## begin RECORDS
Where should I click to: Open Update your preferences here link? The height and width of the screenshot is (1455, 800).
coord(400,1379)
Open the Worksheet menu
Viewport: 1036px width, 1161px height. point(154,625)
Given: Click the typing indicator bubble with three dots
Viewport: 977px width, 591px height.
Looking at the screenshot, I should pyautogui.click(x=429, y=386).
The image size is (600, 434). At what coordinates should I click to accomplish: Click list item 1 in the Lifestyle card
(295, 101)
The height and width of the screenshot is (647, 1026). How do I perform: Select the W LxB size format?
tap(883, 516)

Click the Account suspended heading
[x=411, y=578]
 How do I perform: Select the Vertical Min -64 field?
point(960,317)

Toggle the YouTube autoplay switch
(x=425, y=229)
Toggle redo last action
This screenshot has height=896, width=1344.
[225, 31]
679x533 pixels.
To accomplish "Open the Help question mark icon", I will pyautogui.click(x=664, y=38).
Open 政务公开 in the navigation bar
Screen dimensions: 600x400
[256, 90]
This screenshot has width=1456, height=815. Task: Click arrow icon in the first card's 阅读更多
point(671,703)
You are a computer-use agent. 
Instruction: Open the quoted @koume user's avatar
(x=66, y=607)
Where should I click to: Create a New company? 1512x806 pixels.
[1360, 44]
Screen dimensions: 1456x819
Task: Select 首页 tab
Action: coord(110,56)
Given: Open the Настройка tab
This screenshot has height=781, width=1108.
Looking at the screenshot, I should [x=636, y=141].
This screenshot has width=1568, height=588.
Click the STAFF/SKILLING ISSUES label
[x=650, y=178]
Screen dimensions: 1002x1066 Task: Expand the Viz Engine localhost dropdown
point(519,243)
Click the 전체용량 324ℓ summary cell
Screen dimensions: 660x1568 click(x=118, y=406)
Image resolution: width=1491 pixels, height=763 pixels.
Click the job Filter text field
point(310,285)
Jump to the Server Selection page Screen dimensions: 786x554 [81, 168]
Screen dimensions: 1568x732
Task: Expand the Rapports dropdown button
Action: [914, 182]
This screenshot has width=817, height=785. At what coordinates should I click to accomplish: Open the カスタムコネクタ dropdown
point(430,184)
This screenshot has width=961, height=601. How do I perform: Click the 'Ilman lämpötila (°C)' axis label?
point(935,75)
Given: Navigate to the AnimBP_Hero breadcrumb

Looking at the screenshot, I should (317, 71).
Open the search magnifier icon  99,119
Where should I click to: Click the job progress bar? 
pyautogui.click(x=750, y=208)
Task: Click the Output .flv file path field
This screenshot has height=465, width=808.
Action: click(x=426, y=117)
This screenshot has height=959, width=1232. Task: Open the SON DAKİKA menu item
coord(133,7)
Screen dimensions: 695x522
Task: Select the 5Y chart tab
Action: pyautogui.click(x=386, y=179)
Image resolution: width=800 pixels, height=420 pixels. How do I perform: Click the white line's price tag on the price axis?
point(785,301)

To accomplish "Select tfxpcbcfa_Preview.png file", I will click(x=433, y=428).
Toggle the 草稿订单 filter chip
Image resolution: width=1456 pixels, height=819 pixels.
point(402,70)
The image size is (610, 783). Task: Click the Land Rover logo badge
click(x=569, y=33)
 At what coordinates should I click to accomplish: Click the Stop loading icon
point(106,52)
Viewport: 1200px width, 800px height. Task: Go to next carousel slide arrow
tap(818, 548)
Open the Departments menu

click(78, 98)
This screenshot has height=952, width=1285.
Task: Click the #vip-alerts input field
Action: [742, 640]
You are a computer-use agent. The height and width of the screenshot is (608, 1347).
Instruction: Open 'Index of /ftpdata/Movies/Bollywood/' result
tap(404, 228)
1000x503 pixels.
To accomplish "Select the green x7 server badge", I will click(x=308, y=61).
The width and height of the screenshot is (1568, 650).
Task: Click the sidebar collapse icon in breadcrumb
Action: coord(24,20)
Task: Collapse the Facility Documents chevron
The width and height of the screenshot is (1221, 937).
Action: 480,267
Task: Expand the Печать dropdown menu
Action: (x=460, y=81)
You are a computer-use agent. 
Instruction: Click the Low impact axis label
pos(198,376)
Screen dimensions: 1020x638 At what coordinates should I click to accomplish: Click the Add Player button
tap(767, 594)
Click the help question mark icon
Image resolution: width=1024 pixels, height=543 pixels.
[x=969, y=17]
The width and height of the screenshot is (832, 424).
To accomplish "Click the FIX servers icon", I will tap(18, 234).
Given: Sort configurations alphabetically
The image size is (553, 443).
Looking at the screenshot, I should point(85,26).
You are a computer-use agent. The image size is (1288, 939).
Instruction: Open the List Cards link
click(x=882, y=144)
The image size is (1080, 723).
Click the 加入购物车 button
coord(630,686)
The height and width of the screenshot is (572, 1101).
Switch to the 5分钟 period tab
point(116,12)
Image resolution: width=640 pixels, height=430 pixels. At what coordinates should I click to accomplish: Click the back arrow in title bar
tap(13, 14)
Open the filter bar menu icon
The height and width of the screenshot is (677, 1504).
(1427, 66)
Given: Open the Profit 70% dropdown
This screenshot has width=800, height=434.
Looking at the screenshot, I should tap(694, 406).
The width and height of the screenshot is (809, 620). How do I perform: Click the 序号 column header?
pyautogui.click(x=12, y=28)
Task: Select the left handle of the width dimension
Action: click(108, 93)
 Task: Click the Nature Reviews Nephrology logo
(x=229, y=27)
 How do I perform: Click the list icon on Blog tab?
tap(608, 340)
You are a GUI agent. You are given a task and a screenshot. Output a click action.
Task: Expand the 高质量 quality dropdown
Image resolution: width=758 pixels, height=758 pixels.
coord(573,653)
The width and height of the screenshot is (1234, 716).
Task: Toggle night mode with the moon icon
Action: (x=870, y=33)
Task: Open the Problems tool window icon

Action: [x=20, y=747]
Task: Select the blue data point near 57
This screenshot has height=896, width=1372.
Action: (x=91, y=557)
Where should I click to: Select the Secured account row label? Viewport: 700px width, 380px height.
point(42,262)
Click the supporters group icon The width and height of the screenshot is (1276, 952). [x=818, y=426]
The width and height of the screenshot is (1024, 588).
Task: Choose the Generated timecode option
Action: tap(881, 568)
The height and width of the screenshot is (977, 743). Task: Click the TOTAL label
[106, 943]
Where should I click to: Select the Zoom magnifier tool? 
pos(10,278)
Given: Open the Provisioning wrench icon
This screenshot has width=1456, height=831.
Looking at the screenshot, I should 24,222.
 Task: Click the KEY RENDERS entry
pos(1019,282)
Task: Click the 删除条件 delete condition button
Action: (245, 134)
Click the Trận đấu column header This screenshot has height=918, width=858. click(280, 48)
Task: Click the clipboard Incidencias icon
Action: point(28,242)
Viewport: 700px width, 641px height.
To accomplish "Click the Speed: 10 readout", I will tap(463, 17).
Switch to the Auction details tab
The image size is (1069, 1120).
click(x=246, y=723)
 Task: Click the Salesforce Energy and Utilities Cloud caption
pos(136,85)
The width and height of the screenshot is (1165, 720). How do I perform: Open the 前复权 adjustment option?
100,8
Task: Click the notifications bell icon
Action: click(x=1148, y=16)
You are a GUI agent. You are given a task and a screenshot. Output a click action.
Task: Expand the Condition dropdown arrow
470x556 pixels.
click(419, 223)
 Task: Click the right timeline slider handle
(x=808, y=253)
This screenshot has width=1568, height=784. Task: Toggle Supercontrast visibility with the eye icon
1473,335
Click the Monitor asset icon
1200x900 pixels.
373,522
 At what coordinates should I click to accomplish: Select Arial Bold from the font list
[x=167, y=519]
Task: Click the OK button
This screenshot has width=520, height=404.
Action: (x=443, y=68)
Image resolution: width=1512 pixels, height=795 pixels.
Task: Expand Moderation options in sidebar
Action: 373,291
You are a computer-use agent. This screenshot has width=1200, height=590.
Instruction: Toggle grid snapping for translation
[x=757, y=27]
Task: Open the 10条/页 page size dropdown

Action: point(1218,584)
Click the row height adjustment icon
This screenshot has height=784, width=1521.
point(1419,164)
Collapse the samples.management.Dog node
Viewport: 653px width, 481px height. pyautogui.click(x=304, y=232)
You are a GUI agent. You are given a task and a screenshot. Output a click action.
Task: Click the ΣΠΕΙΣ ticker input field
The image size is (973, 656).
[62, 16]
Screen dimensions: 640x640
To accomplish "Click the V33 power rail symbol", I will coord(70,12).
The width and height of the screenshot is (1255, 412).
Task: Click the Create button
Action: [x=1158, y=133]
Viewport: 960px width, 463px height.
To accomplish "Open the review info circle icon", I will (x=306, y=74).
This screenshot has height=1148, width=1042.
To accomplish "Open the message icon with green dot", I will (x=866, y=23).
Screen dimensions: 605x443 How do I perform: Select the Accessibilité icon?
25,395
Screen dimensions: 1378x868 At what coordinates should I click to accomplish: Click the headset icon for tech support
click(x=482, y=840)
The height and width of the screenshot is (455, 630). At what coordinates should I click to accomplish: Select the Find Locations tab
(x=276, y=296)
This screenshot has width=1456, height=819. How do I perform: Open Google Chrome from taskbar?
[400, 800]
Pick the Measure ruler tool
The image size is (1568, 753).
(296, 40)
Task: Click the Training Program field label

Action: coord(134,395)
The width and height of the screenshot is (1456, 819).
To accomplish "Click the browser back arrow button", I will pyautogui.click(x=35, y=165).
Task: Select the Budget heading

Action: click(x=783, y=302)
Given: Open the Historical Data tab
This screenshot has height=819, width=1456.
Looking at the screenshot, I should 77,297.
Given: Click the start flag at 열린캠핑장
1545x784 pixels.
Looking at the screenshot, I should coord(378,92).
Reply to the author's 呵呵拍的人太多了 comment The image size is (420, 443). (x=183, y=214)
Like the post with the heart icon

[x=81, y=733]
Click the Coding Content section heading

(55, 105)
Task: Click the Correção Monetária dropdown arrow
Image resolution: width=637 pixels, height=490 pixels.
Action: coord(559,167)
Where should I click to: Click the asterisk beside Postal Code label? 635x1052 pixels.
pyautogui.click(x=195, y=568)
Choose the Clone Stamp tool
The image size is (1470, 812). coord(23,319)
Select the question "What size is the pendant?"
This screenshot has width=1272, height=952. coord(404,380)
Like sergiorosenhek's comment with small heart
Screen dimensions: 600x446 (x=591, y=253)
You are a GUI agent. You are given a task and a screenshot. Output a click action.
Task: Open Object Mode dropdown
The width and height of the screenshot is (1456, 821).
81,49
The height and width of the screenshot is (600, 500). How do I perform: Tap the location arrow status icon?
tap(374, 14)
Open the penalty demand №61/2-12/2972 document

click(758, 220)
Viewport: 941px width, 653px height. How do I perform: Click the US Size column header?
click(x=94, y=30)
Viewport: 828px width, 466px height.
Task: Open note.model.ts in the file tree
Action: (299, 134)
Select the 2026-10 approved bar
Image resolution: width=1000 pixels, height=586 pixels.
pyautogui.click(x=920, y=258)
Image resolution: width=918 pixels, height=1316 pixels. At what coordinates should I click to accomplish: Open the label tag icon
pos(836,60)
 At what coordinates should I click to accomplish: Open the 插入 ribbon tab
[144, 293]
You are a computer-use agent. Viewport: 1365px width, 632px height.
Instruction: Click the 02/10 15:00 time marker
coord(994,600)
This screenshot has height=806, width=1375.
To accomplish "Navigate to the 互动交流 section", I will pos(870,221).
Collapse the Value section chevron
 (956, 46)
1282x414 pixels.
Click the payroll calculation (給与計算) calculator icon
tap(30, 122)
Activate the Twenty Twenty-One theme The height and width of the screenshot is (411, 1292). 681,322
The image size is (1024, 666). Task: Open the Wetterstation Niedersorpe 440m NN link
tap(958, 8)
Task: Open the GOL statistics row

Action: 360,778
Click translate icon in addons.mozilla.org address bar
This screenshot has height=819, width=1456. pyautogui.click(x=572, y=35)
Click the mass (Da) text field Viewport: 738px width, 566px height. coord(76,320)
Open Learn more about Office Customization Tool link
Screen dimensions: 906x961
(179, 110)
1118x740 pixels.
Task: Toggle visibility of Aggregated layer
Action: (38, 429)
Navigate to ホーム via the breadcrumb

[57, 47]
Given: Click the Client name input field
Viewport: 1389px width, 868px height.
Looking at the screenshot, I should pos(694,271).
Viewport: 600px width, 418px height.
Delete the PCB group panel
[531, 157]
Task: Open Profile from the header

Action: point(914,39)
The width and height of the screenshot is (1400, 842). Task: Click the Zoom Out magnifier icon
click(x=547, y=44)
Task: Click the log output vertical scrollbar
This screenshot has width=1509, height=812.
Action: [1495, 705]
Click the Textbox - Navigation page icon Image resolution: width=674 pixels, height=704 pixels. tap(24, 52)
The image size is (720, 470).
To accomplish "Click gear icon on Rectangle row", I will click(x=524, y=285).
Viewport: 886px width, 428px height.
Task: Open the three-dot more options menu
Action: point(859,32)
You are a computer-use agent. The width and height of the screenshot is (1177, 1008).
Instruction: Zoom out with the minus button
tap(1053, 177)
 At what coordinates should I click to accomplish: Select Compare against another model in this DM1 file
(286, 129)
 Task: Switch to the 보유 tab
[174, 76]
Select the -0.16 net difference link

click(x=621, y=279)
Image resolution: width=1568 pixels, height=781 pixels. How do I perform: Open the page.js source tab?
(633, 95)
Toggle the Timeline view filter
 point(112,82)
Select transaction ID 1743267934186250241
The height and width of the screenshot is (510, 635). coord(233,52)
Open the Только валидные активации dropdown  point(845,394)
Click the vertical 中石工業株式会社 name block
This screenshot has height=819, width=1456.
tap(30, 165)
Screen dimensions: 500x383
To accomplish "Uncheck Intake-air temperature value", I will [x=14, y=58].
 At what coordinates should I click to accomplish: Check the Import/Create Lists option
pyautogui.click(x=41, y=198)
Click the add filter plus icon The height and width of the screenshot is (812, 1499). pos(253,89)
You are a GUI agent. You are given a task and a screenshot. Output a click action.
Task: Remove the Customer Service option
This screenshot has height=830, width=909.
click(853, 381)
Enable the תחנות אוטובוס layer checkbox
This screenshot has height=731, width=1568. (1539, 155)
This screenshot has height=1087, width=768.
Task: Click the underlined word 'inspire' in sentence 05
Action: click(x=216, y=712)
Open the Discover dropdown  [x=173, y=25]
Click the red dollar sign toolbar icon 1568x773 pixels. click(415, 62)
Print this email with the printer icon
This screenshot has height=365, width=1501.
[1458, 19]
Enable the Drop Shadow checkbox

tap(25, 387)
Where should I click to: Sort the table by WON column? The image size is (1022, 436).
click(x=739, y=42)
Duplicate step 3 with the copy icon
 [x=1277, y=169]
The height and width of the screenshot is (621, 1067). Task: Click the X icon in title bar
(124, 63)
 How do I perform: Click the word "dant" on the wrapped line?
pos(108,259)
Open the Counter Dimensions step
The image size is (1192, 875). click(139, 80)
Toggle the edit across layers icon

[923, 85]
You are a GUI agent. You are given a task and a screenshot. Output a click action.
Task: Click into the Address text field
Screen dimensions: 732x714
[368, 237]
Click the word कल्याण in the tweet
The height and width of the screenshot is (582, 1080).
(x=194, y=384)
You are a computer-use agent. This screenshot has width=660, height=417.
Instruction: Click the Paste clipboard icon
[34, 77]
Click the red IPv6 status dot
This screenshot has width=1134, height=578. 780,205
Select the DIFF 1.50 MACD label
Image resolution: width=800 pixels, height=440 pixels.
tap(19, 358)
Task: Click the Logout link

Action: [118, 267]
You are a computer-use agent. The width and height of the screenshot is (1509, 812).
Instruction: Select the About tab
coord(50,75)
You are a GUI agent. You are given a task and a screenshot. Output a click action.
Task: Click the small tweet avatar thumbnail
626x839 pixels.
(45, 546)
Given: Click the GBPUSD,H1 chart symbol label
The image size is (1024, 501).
## end RECORDS
PROBLEM TO WORK ON —
Return every line in the lines above that contains the word "status".

ANSWER TO THIS TASK —
The height and width of the screenshot is (600, 500). How do I perform: Tap the location arrow status icon?
Click the red IPv6 status dot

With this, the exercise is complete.